In my first post I listed some of the kinky shit I've done. Floggings with bondage, multiple partners, group spankings. I think I am trying to work up my sex blogger credibility here. I seem to think that a blogger should have a voice of wisdom. All of the sex bloggers whom I admire most seem to speak from places of vast experience. They all seem to have tried, and loved, things I never even thought of before I read their blog--fire play, flesh hooking, wild orgies (O.K., so, I had thought of orgies, but I've never been to one).
I'm not sure that I have a voice of wisdom. I am just starting out in the world of kink, the world of sex really. Technically, I have been having sex for a decade, but I feel like I have only just started to discover what sex can be. What my body (and mind) is capable of.

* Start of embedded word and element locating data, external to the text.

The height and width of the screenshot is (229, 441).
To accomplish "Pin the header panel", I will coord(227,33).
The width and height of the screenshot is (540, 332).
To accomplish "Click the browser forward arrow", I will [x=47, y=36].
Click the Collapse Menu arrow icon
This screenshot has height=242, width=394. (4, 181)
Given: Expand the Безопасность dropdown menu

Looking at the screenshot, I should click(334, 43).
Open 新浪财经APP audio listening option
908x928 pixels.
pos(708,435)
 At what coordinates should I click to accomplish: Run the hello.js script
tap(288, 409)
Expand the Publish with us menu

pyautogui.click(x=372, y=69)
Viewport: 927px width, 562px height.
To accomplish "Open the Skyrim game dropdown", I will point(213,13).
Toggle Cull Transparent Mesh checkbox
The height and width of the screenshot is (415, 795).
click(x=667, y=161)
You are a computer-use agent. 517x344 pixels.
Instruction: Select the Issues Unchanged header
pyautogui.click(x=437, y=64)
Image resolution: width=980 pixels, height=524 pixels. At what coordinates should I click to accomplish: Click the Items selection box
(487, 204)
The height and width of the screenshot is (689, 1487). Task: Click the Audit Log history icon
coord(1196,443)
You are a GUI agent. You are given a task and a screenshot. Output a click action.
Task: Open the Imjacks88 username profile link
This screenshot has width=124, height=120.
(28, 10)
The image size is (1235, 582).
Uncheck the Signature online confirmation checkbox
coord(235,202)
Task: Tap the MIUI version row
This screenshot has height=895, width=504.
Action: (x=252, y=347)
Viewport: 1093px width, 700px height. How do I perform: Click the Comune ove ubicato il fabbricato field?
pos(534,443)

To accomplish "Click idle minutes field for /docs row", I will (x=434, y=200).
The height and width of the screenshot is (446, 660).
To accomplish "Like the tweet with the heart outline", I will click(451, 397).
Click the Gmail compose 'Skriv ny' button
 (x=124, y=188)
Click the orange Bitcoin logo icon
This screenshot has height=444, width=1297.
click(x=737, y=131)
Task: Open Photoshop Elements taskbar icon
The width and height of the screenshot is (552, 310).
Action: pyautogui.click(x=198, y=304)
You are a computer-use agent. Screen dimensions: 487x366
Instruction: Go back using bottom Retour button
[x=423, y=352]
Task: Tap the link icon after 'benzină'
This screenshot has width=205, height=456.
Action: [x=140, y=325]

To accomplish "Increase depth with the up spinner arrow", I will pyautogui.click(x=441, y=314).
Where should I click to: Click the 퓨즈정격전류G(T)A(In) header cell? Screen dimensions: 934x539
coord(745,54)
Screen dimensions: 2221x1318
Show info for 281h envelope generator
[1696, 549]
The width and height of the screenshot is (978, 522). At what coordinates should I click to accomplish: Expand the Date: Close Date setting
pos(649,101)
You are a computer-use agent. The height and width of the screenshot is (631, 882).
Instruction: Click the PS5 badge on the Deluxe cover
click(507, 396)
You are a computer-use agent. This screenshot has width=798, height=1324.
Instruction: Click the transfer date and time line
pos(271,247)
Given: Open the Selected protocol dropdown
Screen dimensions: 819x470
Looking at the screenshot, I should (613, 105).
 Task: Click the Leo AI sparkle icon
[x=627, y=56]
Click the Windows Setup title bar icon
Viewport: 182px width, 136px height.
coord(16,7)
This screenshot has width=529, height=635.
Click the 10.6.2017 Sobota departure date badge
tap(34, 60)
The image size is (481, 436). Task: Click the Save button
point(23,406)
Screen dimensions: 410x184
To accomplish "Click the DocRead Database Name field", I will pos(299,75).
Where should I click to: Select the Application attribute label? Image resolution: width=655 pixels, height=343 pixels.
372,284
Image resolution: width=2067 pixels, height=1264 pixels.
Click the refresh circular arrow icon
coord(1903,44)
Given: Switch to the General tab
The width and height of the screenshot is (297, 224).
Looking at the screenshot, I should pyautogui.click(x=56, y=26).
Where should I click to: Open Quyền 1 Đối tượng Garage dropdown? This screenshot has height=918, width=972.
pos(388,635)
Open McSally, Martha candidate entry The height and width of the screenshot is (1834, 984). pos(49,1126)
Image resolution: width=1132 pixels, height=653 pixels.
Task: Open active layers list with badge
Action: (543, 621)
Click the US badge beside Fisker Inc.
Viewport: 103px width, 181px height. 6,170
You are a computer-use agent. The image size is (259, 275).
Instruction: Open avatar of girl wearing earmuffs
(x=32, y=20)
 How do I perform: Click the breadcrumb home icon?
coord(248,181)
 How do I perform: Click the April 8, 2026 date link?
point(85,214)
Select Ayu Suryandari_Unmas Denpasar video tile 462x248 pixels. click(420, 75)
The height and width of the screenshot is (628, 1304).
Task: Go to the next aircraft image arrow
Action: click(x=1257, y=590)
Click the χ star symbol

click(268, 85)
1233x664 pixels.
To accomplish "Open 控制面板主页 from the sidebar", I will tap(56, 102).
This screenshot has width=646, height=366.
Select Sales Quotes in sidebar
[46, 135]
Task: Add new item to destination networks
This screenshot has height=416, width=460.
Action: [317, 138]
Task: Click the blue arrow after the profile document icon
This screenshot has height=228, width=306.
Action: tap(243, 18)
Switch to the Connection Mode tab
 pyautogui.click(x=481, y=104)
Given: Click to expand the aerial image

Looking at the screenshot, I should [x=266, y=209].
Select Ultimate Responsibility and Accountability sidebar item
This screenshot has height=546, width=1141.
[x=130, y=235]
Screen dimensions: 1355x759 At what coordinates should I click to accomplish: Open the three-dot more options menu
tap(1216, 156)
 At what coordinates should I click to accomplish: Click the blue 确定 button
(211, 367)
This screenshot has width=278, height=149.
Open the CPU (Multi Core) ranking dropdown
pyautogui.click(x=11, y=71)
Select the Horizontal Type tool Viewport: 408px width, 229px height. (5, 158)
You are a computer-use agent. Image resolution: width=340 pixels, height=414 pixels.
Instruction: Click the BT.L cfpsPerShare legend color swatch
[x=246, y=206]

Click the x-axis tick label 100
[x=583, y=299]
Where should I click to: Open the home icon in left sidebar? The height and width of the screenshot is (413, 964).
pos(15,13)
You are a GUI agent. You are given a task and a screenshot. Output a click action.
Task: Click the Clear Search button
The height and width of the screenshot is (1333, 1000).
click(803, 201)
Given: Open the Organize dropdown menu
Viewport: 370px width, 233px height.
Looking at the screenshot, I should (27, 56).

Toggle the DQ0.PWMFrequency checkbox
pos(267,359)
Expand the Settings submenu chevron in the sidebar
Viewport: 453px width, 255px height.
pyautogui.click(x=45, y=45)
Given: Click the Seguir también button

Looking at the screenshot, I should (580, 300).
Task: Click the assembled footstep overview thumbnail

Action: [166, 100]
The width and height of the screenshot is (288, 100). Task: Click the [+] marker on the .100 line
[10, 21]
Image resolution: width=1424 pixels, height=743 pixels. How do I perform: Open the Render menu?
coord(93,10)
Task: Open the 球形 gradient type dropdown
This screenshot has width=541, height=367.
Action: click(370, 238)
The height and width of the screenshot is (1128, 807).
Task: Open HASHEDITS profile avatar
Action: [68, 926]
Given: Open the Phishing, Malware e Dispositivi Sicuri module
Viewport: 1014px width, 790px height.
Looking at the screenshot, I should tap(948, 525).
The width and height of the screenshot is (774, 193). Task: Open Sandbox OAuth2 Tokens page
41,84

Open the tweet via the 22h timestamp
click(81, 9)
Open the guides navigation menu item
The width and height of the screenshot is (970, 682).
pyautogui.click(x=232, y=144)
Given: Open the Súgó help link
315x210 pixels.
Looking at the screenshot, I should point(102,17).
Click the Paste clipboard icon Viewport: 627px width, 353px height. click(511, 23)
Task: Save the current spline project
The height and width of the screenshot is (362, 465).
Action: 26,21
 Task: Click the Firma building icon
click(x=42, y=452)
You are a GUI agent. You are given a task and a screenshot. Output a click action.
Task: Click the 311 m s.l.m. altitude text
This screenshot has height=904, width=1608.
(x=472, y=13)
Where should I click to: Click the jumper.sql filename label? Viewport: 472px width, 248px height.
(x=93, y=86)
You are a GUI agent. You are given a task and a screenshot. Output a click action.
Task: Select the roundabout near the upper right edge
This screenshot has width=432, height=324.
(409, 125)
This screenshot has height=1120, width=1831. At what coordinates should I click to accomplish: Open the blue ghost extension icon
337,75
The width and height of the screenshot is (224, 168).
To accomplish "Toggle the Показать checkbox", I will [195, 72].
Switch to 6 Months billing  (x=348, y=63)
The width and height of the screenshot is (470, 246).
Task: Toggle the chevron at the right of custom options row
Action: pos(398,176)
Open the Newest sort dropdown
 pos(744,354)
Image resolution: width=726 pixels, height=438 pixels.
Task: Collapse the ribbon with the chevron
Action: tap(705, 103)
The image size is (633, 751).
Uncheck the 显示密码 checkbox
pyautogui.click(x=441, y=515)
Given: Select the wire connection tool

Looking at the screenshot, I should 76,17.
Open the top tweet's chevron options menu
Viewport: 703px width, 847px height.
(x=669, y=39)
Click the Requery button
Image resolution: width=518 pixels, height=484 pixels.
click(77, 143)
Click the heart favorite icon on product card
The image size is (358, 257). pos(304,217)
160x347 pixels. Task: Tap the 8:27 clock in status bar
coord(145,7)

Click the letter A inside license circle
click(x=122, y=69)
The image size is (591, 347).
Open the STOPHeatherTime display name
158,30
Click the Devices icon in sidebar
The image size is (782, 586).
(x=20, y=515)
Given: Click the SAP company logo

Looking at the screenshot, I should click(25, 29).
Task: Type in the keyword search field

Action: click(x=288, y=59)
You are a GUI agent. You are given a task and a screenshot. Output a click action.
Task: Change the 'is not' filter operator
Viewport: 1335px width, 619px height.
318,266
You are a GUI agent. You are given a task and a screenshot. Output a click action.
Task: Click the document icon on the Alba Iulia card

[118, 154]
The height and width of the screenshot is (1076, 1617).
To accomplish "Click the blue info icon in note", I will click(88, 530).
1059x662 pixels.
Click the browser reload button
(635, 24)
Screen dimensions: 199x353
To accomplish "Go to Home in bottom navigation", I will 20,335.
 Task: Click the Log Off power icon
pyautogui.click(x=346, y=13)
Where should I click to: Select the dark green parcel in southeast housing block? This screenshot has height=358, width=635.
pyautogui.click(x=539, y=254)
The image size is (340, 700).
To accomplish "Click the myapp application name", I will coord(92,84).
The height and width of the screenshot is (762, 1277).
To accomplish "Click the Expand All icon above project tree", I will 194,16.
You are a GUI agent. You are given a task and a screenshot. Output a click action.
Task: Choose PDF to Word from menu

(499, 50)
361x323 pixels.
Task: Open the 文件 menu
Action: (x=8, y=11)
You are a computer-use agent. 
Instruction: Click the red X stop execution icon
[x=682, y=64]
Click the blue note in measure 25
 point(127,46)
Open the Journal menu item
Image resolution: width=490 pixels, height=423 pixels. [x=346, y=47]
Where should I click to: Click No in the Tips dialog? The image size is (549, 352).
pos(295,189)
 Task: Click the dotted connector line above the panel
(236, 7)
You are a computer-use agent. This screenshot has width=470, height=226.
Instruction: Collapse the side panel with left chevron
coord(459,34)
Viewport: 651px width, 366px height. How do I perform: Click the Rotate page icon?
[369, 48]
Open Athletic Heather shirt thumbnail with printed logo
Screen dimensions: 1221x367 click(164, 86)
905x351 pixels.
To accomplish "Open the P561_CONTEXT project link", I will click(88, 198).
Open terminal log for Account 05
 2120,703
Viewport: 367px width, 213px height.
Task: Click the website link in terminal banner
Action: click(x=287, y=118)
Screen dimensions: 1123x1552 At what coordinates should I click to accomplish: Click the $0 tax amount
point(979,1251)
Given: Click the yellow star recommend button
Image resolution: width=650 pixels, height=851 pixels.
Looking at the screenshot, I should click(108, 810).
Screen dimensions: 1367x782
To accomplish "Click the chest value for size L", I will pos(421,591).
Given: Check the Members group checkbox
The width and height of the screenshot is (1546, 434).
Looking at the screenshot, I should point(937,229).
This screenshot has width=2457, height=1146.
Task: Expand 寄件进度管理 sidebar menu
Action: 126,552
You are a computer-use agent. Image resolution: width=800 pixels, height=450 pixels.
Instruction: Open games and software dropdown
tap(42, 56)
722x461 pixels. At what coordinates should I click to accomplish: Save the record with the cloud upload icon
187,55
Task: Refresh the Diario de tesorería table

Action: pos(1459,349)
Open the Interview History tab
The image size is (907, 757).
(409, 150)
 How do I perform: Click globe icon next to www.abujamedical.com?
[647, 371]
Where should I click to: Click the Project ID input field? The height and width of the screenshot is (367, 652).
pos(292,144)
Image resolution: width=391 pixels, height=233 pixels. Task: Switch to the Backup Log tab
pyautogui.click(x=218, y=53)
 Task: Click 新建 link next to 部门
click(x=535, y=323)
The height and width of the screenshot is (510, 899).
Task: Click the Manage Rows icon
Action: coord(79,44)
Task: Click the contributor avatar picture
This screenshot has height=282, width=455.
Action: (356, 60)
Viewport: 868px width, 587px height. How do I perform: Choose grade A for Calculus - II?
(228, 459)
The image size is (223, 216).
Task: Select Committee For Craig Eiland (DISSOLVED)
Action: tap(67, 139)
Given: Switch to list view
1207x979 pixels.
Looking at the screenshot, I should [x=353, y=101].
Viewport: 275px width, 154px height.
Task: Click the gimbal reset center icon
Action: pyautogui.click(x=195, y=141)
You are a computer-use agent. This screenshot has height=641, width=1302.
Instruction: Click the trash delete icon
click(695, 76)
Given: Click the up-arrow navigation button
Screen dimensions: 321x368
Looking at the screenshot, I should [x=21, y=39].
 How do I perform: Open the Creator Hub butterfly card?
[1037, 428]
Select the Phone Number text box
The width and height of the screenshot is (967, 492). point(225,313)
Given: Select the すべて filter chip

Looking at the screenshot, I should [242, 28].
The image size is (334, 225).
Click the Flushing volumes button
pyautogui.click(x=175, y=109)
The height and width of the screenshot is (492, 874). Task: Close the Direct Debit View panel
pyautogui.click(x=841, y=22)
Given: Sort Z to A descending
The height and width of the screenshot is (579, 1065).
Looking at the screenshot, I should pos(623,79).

I am wildly in love with this exploration, but I have my moments of doubt, of pain, of fear and anxiety. I am always reading blog posts on the transcendent moments of kink and BDSM. I am just starting to appreciate these moments. But, the bad, sad and just plain strange moments seem just as important to me as the transcendent moments right now.
So, I don't see myself doling out expert advice on this blog. But, for reasons I don't yet understand, I want to talk about these starting out moments. And, well, there is just not a lot of opportunity for that in my daily life. So, Hi, Internet! Welcome to my sex life!